— BEGIN Entries —

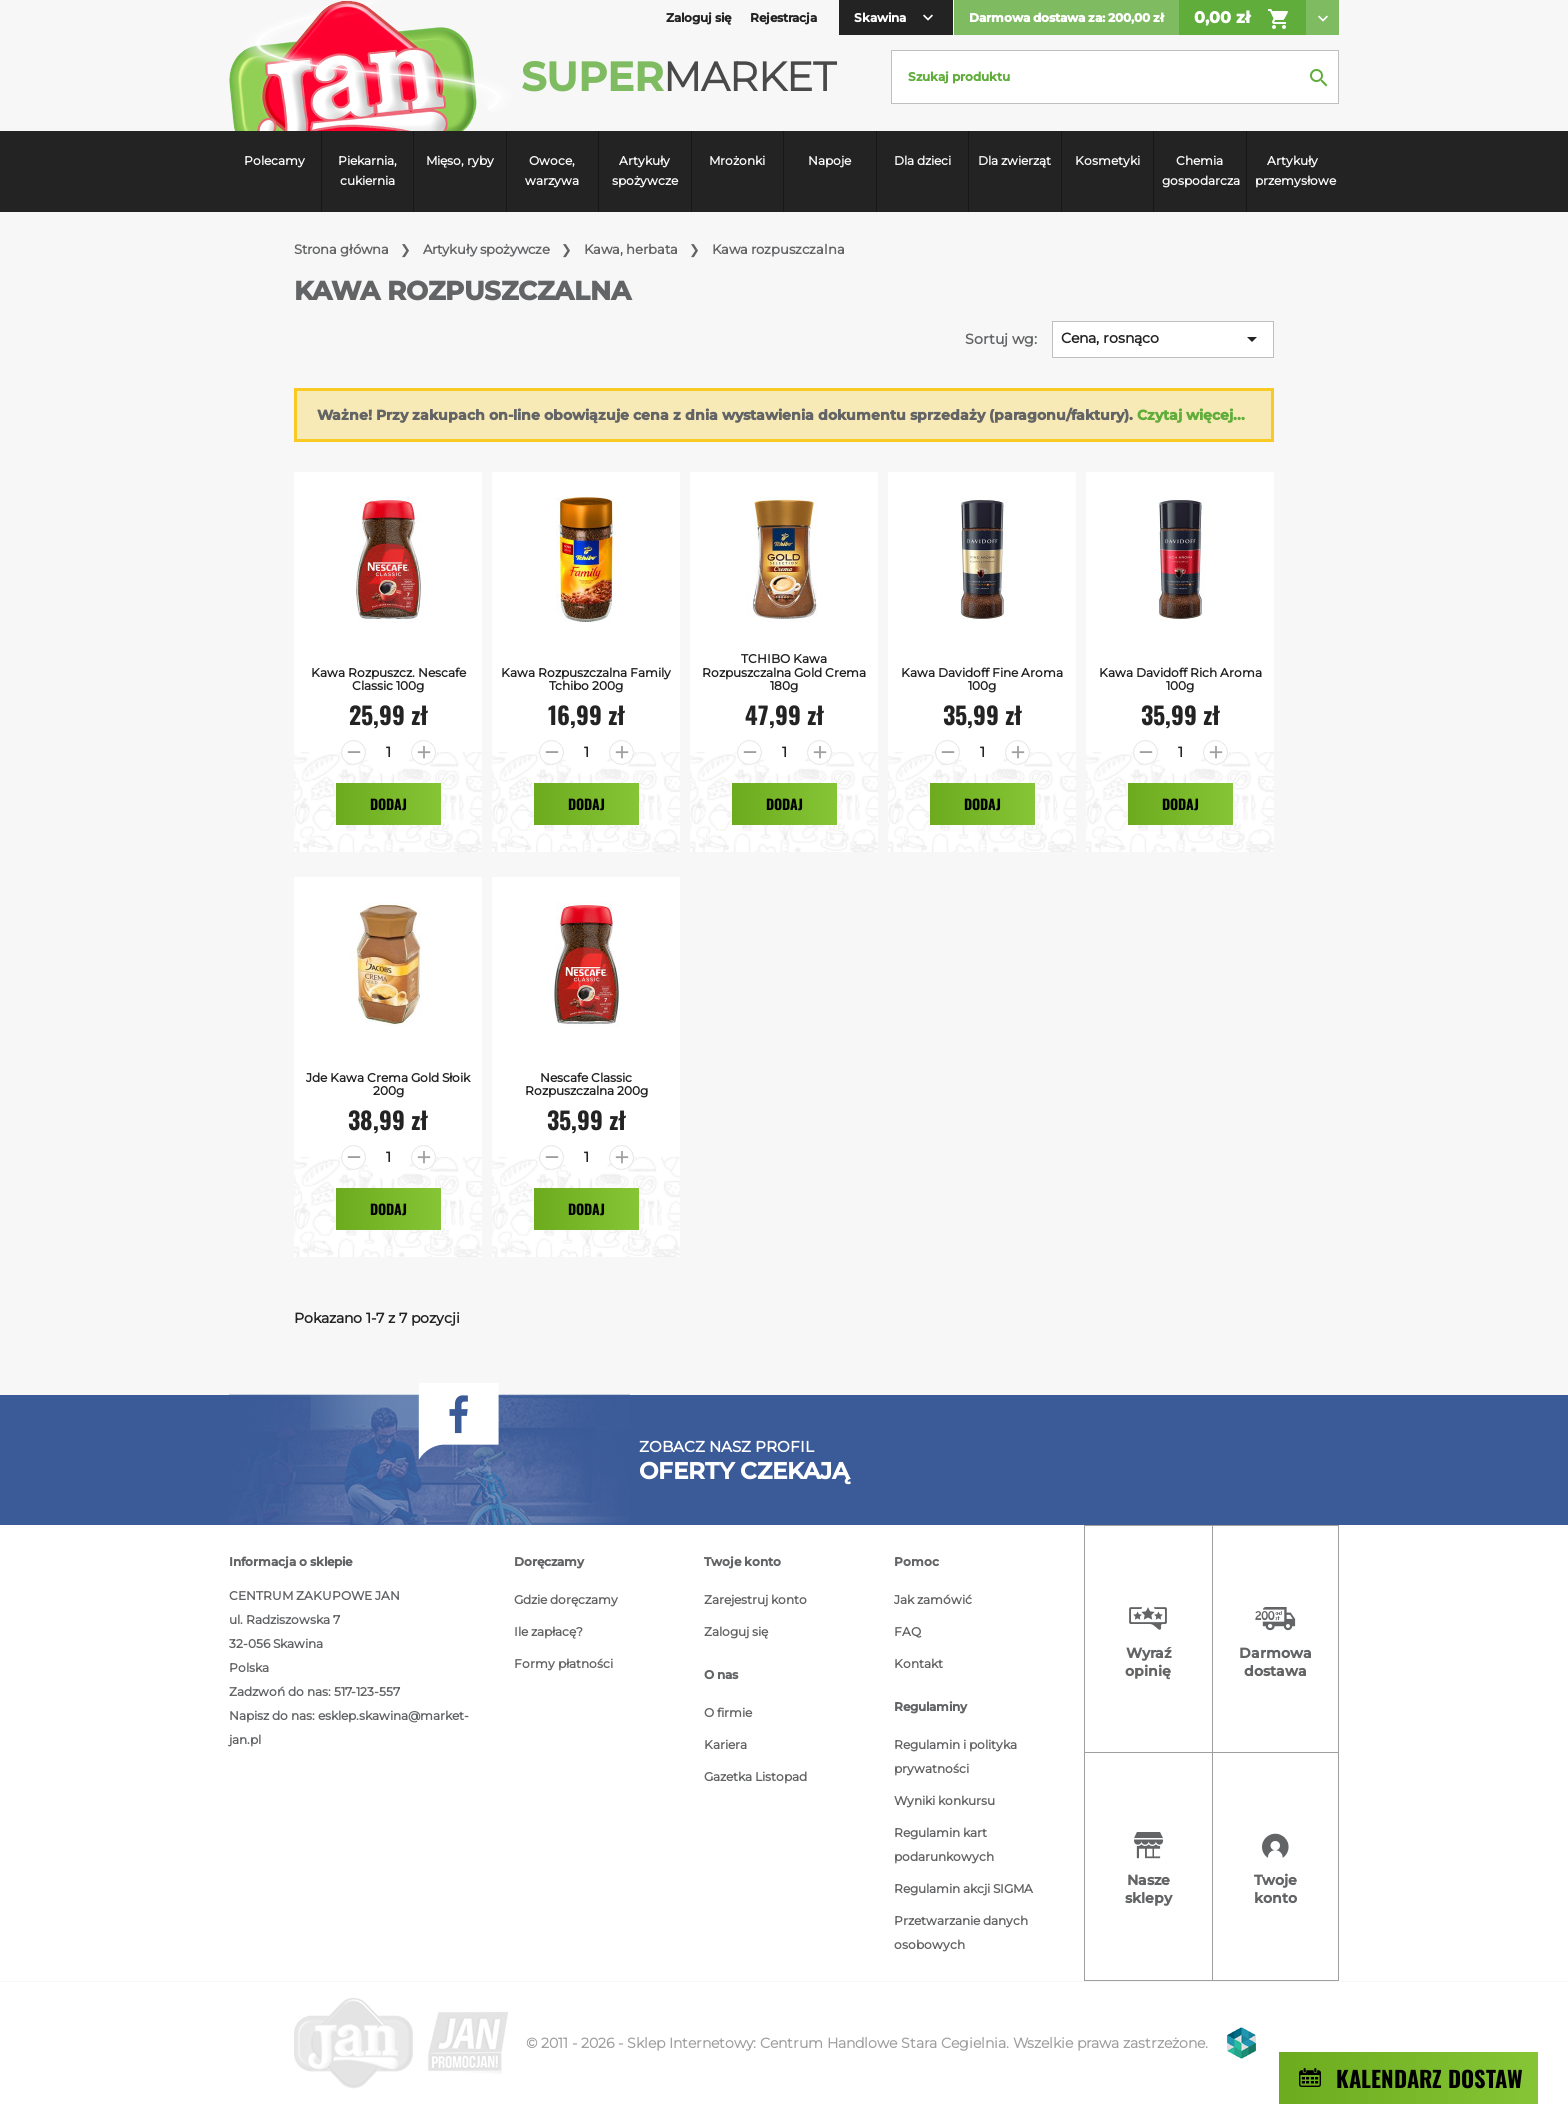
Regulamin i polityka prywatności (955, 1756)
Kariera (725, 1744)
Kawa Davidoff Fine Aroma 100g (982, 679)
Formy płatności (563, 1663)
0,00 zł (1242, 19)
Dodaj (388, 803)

— END Entries —
— BEGIN Entries —

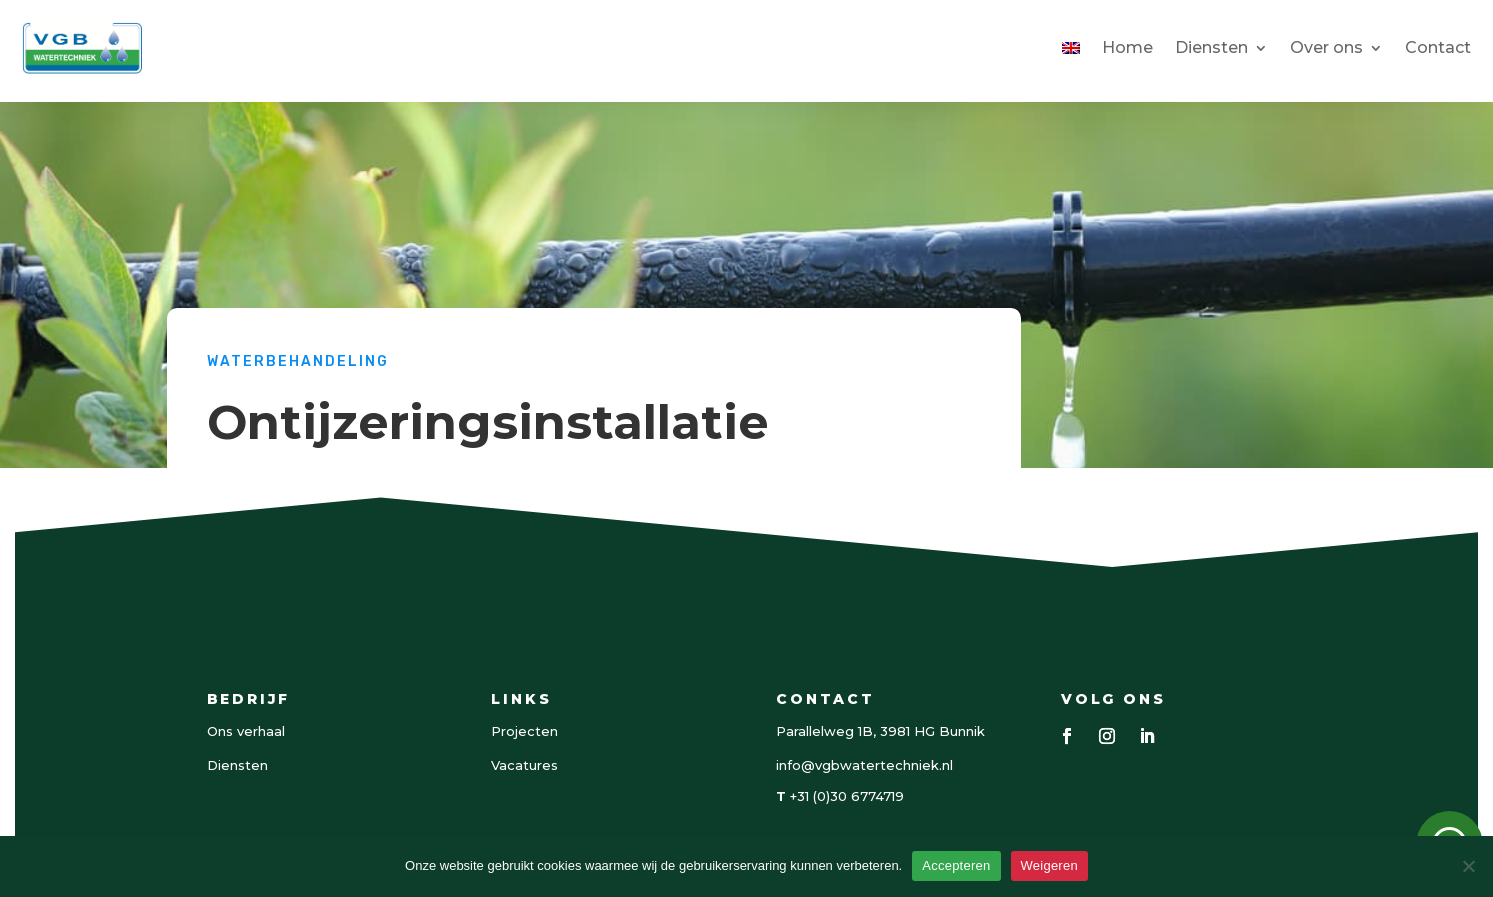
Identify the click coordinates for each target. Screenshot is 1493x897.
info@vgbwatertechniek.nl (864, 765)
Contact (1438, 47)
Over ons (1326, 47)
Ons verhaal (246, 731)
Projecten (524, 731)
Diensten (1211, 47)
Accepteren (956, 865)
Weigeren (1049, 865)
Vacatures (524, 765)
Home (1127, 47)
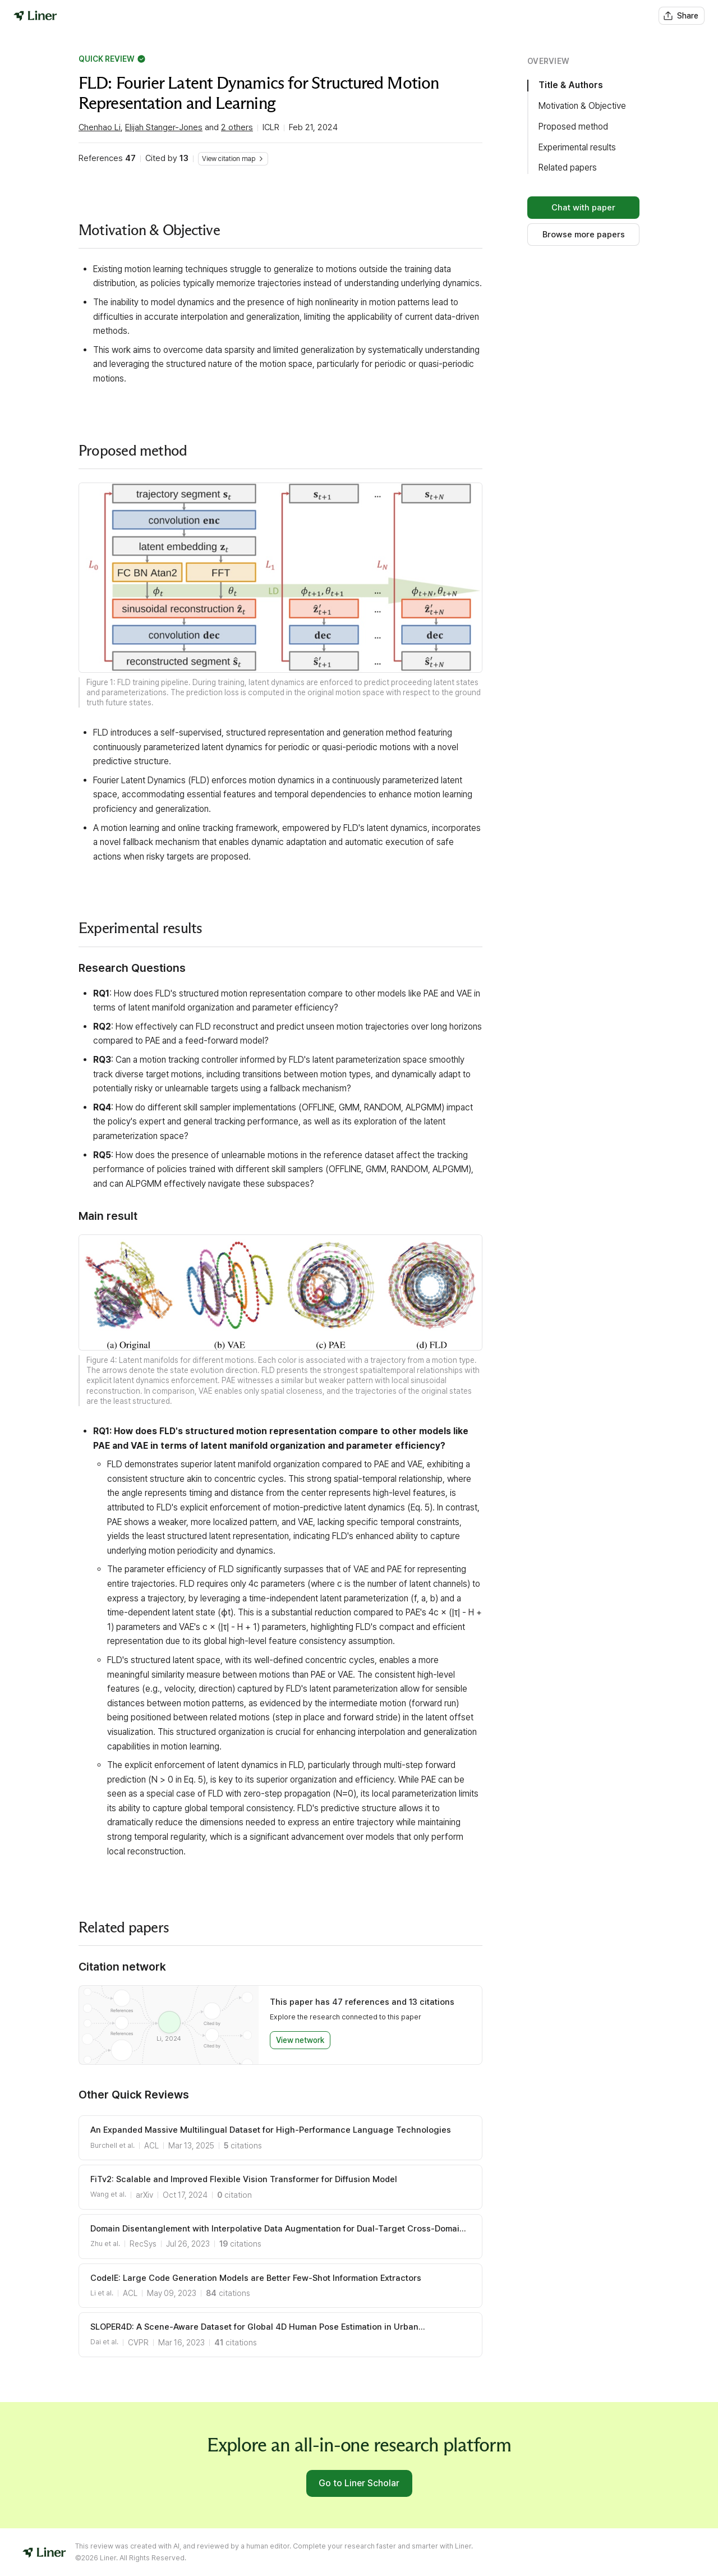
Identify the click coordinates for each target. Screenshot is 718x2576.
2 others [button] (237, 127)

— END Entries —

Pick out each line in the material above that contains the word "target" and copy it.

Identify the click coordinates for each target. Screenshot is 1493x897.
Identify the click coordinates for each target. Screenshot is 718x2576.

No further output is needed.